[Stored items]
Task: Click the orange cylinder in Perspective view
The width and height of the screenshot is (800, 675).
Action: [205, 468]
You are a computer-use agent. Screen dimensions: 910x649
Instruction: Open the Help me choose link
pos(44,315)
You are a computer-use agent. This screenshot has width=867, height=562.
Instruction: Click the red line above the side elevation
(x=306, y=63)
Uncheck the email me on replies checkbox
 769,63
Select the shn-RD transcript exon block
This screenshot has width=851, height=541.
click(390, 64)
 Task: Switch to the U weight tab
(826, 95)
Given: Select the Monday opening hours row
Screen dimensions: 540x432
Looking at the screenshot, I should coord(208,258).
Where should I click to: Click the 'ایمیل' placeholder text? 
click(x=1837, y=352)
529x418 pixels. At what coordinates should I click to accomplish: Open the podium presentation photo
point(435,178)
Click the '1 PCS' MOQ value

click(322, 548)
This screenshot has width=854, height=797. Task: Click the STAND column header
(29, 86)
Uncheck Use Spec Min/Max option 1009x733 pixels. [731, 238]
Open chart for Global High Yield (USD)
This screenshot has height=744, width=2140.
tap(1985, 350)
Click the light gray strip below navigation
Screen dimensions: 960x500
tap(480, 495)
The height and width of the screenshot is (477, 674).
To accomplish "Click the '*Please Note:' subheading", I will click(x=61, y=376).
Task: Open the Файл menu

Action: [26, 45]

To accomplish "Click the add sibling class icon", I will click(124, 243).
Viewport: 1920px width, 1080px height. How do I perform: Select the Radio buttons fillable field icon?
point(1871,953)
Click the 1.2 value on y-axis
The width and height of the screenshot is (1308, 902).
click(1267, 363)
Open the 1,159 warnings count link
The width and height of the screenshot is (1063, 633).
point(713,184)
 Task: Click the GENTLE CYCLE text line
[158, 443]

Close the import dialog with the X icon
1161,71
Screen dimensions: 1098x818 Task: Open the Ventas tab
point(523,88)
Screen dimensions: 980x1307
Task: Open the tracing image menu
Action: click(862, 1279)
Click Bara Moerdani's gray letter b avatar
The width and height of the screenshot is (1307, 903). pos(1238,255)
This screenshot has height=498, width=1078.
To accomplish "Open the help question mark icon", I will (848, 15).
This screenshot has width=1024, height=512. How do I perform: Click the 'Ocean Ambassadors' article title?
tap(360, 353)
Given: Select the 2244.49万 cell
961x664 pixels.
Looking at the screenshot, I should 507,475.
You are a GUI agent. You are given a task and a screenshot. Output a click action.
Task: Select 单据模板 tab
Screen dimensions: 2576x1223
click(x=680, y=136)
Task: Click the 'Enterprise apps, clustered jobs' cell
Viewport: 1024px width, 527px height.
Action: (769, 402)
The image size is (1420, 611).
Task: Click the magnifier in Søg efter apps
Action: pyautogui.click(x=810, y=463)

AIM OF THE EXERCISE:
The lines from the start of the entries above through the line containing "Click the light gray strip below navigation" are the ones to return, please; copy them exactly and include both ends.

ANSWER SECTION:
Task: Click the orange cylinder in Perspective view
The width and height of the screenshot is (800, 675).
Action: [205, 468]
You are a computer-use agent. Screen dimensions: 910x649
Instruction: Open the Help me choose link
pos(44,315)
You are a computer-use agent. This screenshot has width=867, height=562.
Instruction: Click the red line above the side elevation
(x=306, y=63)
Uncheck the email me on replies checkbox
 769,63
Select the shn-RD transcript exon block
This screenshot has width=851, height=541.
click(390, 64)
 Task: Switch to the U weight tab
(826, 95)
Given: Select the Monday opening hours row
Screen dimensions: 540x432
Looking at the screenshot, I should coord(208,258).
Where should I click to: Click the 'ایمیل' placeholder text? 
click(x=1837, y=352)
529x418 pixels. At what coordinates should I click to accomplish: Open the podium presentation photo
point(435,178)
Click the '1 PCS' MOQ value

click(322, 548)
This screenshot has width=854, height=797. Task: Click the STAND column header
(29, 86)
Uncheck Use Spec Min/Max option 1009x733 pixels. [731, 238]
Open chart for Global High Yield (USD)
This screenshot has height=744, width=2140.
tap(1985, 350)
Click the light gray strip below navigation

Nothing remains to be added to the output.